Ihr Haus am Park hat einen Gemeinschaftsraum, der von einem lokalen Träger für Jugendhilfe dauerhaft begleitet wird. Hausaufgabenhilfe für alle Kinder der Umgebung findet hier genauso Raum wie unterschiedliche Jugend- oder Erwachsenengruppen. Die Nachbarschaft zieht also einen konkreten Nutzen aus dem Haus. Katja Knaus, eine der Architektinnen, sagt: „Wir sind mit dem Konzept angetreten, dass sowohl Tübinger Bürger als auch Migranten und Geflüchtete unter einem Dach wohnen. Dafür haben wir ein egalitäres Gestaltungsprinzip entwickelt.“ Die Wohnungen sind identisch gestaltet, mit bodentiefen Fenstern und Industrieparkett ausgestattet, egal wer dort wohnt, wie Knaus hervorhebt.

2015 wie ein Brennglas

Einzige Ausnahmen sind die Penthouse-Wohnungen, die mit einer Dachterrasse veredelt wurden, „auch um durch deren Vermarktung mehr Geld für gemeinnützige Aspekte des Projektes generieren zu können“, so die Architektin. Und Tobias Bochmann, damals Partner im Büro Somaa, sagt: „Entscheidend war, dass sich die Gruppe gefunden hatte und alle die Überzeugung geteilt haben, das so zu machen, das heißt als Baugruppenmitglieder sozusagen Investoren zu werden und das private Geld in das Projekt zu stecken.“

Im Rahmen einer Konzeptvergabe hatte die private Baugruppe den Zuschlag für das Grundstück von der Stadt Tübingen bekommen. So ist ein Haus entstanden, das trotz seiner rauen Fassade überraschend selbstverständlich unweit des Neckars steht und vor allem bis heute gut funktioniert: Ein normaler Stadtbaustein, kein Fremdkörper in oder vor der Stadt.
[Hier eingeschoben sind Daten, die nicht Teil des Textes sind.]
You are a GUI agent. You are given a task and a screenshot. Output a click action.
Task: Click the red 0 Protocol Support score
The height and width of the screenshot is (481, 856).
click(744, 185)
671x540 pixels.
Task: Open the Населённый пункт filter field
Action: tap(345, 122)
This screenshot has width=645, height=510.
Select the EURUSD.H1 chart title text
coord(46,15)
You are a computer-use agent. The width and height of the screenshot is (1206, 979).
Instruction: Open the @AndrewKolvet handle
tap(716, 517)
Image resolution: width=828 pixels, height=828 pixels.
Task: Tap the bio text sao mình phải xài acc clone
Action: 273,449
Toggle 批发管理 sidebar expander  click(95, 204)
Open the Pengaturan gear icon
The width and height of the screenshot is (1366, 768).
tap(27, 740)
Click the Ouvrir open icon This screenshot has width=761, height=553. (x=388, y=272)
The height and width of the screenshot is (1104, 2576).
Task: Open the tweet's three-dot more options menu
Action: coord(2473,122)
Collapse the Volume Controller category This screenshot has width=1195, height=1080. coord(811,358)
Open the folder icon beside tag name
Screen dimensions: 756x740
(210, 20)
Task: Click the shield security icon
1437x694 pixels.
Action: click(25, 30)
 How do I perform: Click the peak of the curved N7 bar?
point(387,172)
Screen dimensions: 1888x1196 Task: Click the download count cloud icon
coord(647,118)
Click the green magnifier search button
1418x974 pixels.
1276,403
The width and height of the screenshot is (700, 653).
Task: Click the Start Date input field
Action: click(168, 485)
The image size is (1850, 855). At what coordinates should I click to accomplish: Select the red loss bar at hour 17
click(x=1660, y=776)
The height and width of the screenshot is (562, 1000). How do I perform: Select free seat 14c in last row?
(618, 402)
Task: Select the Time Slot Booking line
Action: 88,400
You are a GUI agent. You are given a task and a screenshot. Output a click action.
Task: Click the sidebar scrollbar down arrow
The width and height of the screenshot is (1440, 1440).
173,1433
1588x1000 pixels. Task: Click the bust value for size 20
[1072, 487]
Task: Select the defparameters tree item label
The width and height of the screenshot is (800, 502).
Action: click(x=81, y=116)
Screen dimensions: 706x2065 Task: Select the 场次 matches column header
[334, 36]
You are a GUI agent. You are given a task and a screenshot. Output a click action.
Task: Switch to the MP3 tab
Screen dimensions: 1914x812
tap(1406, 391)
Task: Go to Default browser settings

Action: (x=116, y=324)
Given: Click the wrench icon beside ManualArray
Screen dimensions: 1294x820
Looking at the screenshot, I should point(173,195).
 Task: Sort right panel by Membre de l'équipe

In Tübingen erfüllt sich damit das, was Oliver Elser umschreibt, wenn er heute sagt: „Zehn Jahre später hat sich vielerorts ein Zustand der unaufgeregten Normalität eingestellt, so mein Eindruck. Das ist angesichts der emotionalen Achterbahnfahrt der politisch aufgeheizten Migrationsdebatte nicht die schlechteste Bilanz.“

In den Städten und Kommunen, wo ein Druck auf den Wohnungsmarkt nicht zu groß ist, ist tatsächlich eine gewisse Normalität eingetreten. An vielen Orten des Landes aber rächt sich doppelt, dass das Thema bezahlbarer Wohnraum seit Jahren nicht mit der nötigen Vehemenz verfolgt wurde. Die Ankunft geflüchteter Menschen vor zehn Jahren hat das wie unter einem Brennglas deutlich gemacht.